Sweeping 700× faster

Our initial experiments using the new garbage collector design indicate that it dramatically improves the performance of the slowest GC phase (sweeping) as expected, to the extent that it brings the overall performance of our C++ prototype within 10% of OCaml without introducing any of the overheads of generational garbage collection:

Moreover the algorithm is very simple and, in particular, parallel and concurrent variants should be much easier to design with this style of collector than with generational collectors because regions are a suitable granularity.

The sweep phase of the GC accounted for around a third of the total running time of the entire program using the traditional algorithm with allocated and free lists, with each sweep taking around 70µs. Using the new bitwise algorithm, the sweep phase takes just 100ns and accounts for just 0.7% of the total running time of the program.
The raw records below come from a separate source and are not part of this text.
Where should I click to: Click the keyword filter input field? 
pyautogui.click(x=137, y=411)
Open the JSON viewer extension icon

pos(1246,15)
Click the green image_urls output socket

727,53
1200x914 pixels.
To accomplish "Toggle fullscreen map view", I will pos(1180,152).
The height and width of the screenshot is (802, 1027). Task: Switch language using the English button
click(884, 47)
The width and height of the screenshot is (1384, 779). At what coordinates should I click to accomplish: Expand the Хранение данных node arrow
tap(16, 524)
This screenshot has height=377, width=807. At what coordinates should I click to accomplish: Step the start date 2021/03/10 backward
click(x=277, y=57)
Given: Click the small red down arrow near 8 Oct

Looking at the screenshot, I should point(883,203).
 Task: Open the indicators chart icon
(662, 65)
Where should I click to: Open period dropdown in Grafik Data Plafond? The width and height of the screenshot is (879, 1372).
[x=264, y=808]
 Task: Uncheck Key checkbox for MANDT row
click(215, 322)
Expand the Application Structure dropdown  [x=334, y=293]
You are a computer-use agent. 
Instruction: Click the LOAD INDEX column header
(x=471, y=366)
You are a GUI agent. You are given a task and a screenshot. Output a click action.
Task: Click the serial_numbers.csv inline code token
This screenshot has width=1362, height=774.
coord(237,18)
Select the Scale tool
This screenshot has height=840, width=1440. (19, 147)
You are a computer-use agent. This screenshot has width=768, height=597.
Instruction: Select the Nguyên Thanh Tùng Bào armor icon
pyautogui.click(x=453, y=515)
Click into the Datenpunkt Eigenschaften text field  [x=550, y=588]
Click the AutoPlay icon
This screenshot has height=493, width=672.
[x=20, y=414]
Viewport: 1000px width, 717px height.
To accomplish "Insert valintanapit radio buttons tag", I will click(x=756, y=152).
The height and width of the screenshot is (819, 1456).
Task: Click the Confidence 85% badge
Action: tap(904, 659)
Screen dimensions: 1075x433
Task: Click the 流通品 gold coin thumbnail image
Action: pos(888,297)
Our prototype mark region collector using a fake marking phase is now between 2 and 10% slower than OCaml without having sacrificed either its better performance on other benchmarks or its multicore capability. However, our new design has increased the cost of both allocation and marking. Although they accounted for a tiny proportion of the total running time, it remains to be seen whether or not this new GC algorithm will be faster than a traditional generational collector in this best-case scenario for generational collection when it is implemented in a real VM. In particular, the overheads of HLVM's current shadow stack may well make it slower.

Our collection strategy also captures the benefits of Appel's semi-generational collection algorithm. Appel's algorithm compacted nursery survivors to one end of the nursery and used the remaining space as a smaller nursery repeatedly until the entire nursery was full of reachable values that were then promoted to the old generation. Our region-based collector can allow each thread to sweep its own region locally, independently of all other regions and cores. This also leads to the same non-linearity that makes Appel's algorithm so effective but without the overheads of copying. Using regions containing 62 blocks each 64 bytes long, local sweeping increased the number of allocations performed before a new region was required from 62 to a whopping 3,000 allocations. Obtaining a new region requires synchronization, so this simple improvement has reduced the rate of synchronizations by around a factor of 50. With 8-byte regions, the 11-queens problem can be solved with a single region and, therefore, without any contention at all between threads.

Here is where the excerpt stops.